State whether or not the given equation is linear.$$x_{1}+y+t=1$$

Answer

**step1 Define a linear equation**

A linear equation is an algebraic equation where each term is either a constant or the product of a constant and a single variable, and each variable appears only to the first power. This means variables are not multiplied together, are not in denominators, are not under radicals, and are not part of exponents or functions like sines or cosines.

**step2 Analyze the given equation**

Examine each term in the equation $$x_{1}+y+t=1$$:

- The term $$x_1$$ is a single variable raised to the power of 1.

- The term $$y$$ is a single variable raised to the power of 1.

- The term $$t$$ is a single variable raised to the power of 1.

- The term $$1$$ is a constant.

All variables in the equation appear to the first power, and there are no products of variables, no variables in denominators, and no other non-linear operations (like square roots, exponents, or trigonometric functions) applied to the variables.

**step3 Conclusion**

Based on the definition of a linear equation and the analysis of its terms, the given equation satisfies all the conditions to be classified as linear.

Alternative answer

Answer: Yes, the given equation is linear. Explain
This is a question about identifying what makes an equation "linear." . The solving step is:

Okay, so to figure out if an equation is "linear," we just need to check a few simple things about the variables in it. Think of "linear" like a straight line!

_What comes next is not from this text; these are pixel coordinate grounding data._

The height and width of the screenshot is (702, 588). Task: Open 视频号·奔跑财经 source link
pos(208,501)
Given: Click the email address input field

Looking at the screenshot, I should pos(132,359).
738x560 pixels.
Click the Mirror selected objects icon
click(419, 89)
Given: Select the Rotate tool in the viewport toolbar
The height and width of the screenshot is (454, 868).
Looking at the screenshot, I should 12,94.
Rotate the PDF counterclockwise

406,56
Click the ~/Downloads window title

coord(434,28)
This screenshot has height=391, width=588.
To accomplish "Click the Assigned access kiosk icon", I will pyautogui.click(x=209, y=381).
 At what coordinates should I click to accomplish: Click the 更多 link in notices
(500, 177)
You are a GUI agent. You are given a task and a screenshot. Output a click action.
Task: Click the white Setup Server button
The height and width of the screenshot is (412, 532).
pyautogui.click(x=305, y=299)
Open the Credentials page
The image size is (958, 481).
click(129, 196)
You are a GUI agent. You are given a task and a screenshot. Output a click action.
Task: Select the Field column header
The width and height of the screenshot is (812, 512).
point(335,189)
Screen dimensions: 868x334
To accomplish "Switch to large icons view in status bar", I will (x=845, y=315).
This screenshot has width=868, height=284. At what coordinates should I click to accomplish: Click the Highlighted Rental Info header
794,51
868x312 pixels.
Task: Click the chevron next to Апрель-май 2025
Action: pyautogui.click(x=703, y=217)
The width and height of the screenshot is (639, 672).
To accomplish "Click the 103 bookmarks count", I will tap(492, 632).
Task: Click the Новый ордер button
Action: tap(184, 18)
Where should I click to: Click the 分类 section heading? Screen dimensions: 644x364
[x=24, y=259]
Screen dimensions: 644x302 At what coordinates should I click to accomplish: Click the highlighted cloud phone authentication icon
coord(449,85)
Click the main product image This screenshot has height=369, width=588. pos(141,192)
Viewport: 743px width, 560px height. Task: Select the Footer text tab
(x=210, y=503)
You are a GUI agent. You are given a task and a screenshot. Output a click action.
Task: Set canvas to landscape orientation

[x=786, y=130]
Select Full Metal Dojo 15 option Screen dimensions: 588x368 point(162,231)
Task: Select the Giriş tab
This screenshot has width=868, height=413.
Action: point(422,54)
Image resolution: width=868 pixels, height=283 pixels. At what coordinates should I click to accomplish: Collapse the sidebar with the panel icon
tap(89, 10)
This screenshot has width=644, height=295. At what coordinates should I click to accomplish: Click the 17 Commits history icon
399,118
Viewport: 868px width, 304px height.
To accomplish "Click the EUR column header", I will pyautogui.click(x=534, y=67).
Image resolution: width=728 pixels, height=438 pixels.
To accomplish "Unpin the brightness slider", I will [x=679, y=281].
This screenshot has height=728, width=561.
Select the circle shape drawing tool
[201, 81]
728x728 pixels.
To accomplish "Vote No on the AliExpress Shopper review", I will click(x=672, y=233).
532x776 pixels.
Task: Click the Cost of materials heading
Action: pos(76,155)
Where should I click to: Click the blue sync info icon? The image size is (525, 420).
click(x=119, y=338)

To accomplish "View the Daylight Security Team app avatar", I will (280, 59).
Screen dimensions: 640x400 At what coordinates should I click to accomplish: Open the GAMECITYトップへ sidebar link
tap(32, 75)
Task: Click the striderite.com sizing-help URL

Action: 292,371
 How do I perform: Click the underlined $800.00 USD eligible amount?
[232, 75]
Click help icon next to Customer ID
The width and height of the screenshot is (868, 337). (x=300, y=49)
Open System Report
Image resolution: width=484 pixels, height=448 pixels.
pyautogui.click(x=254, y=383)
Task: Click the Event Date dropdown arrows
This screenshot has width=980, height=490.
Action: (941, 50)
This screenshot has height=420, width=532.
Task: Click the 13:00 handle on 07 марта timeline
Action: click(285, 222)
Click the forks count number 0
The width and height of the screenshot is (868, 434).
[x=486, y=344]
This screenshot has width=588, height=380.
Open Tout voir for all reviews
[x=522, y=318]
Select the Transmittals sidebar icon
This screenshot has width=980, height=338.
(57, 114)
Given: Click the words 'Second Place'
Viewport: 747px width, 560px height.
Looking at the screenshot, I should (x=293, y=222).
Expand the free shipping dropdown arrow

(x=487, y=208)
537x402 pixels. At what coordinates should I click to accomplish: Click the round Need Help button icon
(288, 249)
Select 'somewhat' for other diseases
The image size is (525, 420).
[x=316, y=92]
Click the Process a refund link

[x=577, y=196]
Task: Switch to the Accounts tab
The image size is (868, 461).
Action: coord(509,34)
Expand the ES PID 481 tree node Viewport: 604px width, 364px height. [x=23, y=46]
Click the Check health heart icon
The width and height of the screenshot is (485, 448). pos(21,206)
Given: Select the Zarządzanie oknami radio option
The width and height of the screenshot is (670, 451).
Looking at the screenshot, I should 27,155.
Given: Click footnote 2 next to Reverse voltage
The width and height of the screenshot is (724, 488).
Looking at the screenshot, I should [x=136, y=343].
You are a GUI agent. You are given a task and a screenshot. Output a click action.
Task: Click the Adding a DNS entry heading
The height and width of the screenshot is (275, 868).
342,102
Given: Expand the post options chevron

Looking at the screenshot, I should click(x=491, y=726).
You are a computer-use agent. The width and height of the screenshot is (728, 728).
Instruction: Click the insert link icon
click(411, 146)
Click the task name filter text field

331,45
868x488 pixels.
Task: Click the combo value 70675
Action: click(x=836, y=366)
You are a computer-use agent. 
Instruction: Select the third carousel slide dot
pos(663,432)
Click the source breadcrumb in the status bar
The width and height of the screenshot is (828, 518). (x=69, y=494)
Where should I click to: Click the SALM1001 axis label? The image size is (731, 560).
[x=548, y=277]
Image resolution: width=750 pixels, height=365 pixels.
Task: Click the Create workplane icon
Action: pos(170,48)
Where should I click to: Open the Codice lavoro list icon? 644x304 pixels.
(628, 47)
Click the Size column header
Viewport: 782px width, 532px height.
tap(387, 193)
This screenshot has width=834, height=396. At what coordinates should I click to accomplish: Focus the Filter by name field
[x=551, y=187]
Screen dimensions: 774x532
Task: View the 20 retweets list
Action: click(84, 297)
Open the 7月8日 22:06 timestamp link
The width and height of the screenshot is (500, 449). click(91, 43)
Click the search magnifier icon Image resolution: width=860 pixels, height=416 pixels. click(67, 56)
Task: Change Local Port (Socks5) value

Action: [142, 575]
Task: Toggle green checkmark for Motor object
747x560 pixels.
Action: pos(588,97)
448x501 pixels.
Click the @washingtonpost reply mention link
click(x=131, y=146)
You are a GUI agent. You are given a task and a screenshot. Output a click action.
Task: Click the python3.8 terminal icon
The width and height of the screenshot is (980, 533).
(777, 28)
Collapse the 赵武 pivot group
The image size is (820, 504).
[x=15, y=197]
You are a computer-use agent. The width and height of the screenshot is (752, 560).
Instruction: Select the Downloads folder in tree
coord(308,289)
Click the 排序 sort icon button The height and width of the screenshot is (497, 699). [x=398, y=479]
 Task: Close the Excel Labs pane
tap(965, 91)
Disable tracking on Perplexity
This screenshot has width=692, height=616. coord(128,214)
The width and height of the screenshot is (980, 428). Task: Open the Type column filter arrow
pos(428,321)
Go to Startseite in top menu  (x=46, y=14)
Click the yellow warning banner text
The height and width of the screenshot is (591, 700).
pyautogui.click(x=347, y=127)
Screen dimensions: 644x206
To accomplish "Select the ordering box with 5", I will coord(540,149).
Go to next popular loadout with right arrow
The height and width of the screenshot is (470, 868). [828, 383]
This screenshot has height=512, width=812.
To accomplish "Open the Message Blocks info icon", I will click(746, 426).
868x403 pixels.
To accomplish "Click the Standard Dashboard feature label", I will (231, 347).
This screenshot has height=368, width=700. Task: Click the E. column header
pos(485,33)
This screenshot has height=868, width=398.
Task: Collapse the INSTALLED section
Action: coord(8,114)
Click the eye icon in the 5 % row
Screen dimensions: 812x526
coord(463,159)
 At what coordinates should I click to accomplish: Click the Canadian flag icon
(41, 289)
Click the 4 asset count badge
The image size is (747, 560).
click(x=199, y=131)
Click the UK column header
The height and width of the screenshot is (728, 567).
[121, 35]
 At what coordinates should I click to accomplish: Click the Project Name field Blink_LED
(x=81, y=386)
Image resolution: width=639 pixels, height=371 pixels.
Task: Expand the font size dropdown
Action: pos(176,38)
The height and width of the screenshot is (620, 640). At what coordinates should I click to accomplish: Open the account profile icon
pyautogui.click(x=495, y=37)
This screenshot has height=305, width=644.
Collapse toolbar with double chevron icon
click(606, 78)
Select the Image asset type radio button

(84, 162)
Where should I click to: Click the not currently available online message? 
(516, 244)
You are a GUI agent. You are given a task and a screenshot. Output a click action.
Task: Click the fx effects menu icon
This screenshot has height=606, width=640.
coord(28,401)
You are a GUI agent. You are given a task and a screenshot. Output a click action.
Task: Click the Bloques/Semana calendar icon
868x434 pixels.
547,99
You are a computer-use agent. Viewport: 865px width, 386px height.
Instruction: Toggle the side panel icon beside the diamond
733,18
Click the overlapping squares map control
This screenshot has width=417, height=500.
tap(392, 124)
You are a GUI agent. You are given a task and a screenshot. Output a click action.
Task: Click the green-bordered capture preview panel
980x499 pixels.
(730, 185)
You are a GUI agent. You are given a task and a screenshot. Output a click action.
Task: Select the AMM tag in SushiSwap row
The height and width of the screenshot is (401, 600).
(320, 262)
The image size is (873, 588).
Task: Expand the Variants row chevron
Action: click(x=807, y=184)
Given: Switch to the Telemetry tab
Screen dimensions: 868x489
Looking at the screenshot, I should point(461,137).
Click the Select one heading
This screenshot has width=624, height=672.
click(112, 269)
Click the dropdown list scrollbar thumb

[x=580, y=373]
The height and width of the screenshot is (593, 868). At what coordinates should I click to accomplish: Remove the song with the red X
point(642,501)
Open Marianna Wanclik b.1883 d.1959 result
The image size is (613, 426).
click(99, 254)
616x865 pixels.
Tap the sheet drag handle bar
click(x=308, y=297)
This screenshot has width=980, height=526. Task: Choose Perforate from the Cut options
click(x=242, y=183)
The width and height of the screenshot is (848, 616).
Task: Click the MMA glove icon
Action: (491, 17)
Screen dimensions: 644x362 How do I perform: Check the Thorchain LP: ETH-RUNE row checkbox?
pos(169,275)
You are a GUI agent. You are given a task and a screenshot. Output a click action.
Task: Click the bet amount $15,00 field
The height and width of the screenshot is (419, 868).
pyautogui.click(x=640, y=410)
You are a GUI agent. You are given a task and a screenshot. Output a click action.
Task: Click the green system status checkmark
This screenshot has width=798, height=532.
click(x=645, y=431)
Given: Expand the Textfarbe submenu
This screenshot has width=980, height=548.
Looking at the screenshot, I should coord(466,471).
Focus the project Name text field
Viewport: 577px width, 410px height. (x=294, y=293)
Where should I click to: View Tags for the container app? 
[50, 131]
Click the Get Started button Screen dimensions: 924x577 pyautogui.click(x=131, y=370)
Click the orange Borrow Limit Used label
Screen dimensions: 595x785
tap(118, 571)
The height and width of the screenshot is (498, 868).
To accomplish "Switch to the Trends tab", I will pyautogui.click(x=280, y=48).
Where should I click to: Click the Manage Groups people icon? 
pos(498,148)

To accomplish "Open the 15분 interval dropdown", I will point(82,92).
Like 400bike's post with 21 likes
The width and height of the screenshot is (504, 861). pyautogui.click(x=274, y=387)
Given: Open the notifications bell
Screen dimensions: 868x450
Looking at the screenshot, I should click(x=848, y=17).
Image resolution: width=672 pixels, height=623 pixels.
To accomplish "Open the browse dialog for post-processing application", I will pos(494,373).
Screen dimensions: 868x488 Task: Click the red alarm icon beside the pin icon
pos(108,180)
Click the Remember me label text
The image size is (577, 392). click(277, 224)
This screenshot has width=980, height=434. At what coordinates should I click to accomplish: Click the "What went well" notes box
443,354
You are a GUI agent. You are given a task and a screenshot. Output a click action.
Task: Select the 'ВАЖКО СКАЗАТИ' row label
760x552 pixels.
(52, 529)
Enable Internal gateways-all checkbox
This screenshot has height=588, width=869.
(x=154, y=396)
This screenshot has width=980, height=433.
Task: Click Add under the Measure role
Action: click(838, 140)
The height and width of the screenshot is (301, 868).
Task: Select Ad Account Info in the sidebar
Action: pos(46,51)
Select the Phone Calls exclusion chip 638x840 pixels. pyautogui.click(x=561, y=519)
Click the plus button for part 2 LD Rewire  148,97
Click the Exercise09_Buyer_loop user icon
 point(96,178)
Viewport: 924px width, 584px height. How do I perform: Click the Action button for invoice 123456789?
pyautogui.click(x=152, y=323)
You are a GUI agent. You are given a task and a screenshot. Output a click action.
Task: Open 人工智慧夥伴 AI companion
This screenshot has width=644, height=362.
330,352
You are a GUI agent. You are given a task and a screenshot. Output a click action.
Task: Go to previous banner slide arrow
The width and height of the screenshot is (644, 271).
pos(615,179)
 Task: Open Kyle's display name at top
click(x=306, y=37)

1. **Look at the variables:** In our equation, we have `x_1`, `y`, and `t`. These are the letters that can change their value.
2. **Check their powers:** For an equation to be linear, all the variables must be raised to the power of 1. If you see `x^2` or `y^3`, it's not linear. In `x_1 + y + t = 1`, `x_1` is just `x_1` (which means `x_1` to the power of 1), `y` is `y` (power of 1), and `t` is `t` (power of 1). So far, so good!
3. **Check if variables are multiplied together:** If you see something like `x*y` or `x_1*t`, that makes it non-linear. But in our equation, `x_1`, `y`, and `t` are just added together. No multiplication of variables!
4. **Check for weird stuff:** We don't have variables in the denominator (like `1/x`) or inside square roots, or other fancy functions.

Since all the variables are to the power of 1 and they aren't multiplied together or doing anything tricky, this equation definitely makes a straight line if you were to graph it (though it's in a lot of dimensions, but still "linear"!). So, yes, it's a linear equation!

Alternative answer

Answer: Yes, the given equation is linear. Explain
This is a question about identifying what makes an equation linear . The solving step is:

1. First, I looked at the equation: $x_1 + y + t = 1$.
2. Then, I checked all the letters (we call these variables: $x_1$, $y$, and $t$).
3. I noticed that none of these variables have little numbers written up high, like powers (like if it was $x_1^2$ or $y^3$). Each variable is just to the power of 1, which means it's "plain." The little '1' next to 'x' ($x_1$) is just a way to name it, not a power.
4. I also made sure that no variables were being multiplied by each other (like if it was $x_1y$ or $yt$). They are all just added together.
5. Since all the variables are "plain" (to the first power) and not multiplied by each other, this equation fits all the rules for being a linear equation!

Alternative answer

Answer: Yes, the equation is linear. Explain
This is a question about identifying linear equations . The solving step is:

First, we look at the variables in the equation. We have $x_1$, $y$, and $t$.
A linear equation is like a straight line if you could draw it. For an equation to be linear, all the variables (the letters) can only have a power of 1 (meaning no little numbers like 2 or 3 written above them, like $x^2$ or $y^3$). Also, no variables can be multiplied by each other (like $x \cdot y$).
In our equation, $x_1$ is just $x_1$ (which means $x_1$ to the power of 1), $y$ is just $y$ (which is $y$ to the power of 1), and $t$ is just $t$ (which is $t$ to the power of 1).
None of the variables are multiplied by each other either.
Since all the variables are to the power of 1 and aren't multiplied together, this equation definitely fits the description of a linear equation!